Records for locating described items

----

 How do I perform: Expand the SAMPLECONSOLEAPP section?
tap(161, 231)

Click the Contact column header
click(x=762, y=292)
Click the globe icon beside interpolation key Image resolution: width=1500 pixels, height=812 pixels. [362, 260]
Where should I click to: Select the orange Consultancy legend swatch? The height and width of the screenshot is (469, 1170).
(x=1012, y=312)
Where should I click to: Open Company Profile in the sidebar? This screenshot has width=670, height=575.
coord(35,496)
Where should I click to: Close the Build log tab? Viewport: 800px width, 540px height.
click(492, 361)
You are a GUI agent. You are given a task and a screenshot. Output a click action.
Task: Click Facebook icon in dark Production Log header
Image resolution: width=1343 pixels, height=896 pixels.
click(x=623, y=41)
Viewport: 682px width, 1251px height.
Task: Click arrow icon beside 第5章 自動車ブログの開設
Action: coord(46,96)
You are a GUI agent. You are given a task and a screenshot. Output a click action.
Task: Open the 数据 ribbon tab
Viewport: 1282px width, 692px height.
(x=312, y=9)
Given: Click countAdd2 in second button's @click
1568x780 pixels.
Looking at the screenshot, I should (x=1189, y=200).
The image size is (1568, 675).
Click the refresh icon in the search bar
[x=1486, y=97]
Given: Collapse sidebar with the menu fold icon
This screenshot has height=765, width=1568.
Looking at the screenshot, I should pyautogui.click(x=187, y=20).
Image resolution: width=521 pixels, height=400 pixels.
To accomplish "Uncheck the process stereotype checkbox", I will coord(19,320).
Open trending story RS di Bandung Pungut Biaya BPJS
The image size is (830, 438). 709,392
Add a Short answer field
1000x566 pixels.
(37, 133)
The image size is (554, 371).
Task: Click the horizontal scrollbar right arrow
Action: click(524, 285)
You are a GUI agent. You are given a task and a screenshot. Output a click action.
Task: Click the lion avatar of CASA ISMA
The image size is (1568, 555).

----

**PROBLEM TO SOLVE**
Substitute "What should I click to" for "Where should I click to" in the part that opens with the first line of the records and closes with the line containing "should pyautogui.click(x=187, y=20).", and give those lines again with nothing else changed.

**TASK OUTPUT**
 How do I perform: Expand the SAMPLECONSOLEAPP section?
tap(161, 231)

Click the Contact column header
click(x=762, y=292)
Click the globe icon beside interpolation key Image resolution: width=1500 pixels, height=812 pixels. [362, 260]
What should I click to: Select the orange Consultancy legend swatch? The height and width of the screenshot is (469, 1170).
(x=1012, y=312)
What should I click to: Open Company Profile in the sidebar? This screenshot has width=670, height=575.
coord(35,496)
What should I click to: Close the Build log tab? Viewport: 800px width, 540px height.
click(492, 361)
You are a GUI agent. You are given a task and a screenshot. Output a click action.
Task: Click Facebook icon in dark Production Log header
Image resolution: width=1343 pixels, height=896 pixels.
click(x=623, y=41)
Viewport: 682px width, 1251px height.
Task: Click arrow icon beside 第5章 自動車ブログの開設
Action: coord(46,96)
You are a GUI agent. You are given a task and a screenshot. Output a click action.
Task: Open the 数据 ribbon tab
Viewport: 1282px width, 692px height.
(x=312, y=9)
Given: Click countAdd2 in second button's @click
1568x780 pixels.
Looking at the screenshot, I should (x=1189, y=200).
The image size is (1568, 675).
Click the refresh icon in the search bar
[x=1486, y=97]
Given: Collapse sidebar with the menu fold icon
This screenshot has height=765, width=1568.
Looking at the screenshot, I should pyautogui.click(x=187, y=20).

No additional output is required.